• **INPUT DATA**

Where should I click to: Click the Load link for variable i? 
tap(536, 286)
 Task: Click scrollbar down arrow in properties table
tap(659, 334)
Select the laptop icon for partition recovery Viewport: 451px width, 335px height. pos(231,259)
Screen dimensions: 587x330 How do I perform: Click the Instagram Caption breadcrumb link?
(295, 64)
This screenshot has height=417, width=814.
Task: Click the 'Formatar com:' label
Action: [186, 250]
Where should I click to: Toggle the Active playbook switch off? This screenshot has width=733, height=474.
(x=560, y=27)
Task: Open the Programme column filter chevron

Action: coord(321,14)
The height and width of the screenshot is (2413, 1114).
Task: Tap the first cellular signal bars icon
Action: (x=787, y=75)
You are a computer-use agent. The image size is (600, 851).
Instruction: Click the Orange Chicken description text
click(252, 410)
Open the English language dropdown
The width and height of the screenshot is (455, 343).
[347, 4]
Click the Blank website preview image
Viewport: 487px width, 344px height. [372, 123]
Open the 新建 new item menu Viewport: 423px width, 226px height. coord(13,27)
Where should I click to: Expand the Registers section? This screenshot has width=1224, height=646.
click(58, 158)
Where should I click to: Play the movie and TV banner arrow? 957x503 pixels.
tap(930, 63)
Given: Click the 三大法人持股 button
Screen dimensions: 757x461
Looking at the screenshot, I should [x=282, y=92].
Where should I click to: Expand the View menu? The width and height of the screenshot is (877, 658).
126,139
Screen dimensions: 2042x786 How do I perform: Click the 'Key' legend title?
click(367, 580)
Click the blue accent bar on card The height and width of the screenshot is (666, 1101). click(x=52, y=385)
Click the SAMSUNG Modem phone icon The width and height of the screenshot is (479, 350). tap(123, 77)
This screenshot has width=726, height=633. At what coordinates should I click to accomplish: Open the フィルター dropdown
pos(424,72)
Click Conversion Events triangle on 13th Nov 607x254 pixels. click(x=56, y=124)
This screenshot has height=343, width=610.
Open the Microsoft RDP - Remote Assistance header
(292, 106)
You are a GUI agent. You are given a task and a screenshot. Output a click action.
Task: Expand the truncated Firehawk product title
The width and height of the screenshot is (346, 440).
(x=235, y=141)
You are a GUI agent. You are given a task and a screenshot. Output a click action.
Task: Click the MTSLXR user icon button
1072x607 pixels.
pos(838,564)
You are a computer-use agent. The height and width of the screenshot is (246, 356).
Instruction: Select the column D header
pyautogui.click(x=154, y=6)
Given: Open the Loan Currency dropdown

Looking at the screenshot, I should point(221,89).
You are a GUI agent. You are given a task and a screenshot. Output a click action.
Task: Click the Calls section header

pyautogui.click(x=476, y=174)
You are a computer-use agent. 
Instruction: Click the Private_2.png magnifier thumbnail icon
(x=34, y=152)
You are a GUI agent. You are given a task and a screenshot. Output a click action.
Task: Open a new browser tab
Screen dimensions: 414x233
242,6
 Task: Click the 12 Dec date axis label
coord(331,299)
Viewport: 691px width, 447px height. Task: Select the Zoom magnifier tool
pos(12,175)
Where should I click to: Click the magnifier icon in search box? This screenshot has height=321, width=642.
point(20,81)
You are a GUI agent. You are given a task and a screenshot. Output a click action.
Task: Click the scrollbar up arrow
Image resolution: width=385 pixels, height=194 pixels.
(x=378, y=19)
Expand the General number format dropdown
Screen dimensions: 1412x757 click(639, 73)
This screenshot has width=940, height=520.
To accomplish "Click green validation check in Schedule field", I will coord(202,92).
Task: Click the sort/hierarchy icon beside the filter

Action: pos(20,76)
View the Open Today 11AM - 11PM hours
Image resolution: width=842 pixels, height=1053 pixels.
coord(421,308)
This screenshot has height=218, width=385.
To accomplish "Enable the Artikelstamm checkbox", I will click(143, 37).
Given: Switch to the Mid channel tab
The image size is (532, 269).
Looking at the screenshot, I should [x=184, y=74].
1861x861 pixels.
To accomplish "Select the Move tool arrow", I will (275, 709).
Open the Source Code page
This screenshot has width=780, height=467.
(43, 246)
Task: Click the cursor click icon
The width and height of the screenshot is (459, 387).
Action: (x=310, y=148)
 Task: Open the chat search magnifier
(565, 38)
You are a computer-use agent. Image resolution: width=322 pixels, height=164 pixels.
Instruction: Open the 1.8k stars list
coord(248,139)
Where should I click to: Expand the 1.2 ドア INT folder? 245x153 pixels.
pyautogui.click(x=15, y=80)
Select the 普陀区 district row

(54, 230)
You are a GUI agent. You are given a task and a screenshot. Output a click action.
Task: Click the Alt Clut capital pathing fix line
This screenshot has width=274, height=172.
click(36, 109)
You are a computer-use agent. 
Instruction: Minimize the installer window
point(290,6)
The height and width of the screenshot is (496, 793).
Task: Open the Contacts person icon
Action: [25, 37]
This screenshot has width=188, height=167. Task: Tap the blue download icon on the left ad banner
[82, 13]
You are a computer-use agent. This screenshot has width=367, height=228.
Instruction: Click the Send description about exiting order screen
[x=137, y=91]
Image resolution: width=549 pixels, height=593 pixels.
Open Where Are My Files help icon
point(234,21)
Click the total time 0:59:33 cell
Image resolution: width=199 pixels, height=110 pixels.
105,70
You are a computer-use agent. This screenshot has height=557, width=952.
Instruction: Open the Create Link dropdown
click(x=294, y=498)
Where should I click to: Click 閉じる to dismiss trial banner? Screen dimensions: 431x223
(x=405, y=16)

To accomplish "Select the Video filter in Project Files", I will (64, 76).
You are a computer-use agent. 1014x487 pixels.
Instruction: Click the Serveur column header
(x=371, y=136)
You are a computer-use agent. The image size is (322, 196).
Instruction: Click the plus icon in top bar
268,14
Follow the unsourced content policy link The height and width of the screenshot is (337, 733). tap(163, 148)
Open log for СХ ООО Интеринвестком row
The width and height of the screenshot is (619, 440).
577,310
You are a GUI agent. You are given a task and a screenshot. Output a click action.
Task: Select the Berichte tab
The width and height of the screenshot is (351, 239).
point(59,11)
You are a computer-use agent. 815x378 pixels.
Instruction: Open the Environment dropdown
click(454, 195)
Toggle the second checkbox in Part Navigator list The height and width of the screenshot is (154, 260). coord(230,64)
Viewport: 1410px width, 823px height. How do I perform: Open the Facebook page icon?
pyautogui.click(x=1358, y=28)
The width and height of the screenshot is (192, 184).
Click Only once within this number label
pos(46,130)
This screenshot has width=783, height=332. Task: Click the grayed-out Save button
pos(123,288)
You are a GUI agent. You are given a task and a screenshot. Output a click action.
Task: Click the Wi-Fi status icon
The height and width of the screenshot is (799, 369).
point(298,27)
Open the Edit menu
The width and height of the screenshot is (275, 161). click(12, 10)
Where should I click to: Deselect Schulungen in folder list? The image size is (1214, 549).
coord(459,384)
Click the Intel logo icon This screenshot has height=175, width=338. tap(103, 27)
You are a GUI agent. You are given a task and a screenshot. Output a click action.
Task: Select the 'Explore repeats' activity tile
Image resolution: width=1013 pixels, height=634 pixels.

• **WHAT THIS TASK INVOLVES**
Restate word for word the lines in the material above from the one with "1861x861 pixels." to the one with "Task: Click the Alt"; both of those lines count, and nothing else does.

• **YOUR SOLUTION**
1861x861 pixels.
To accomplish "Select the Move tool arrow", I will (275, 709).
Open the Source Code page
This screenshot has width=780, height=467.
(43, 246)
Task: Click the cursor click icon
The width and height of the screenshot is (459, 387).
Action: (x=310, y=148)
 Task: Open the chat search magnifier
(565, 38)
You are a computer-use agent. Image resolution: width=322 pixels, height=164 pixels.
Instruction: Open the 1.8k stars list
coord(248,139)
Where should I click to: Expand the 1.2 ドア INT folder? 245x153 pixels.
pyautogui.click(x=15, y=80)
Select the 普陀区 district row

(54, 230)
You are a GUI agent. You are given a task and a screenshot. Output a click action.
Task: Click the Alt Clut capital pathing fix line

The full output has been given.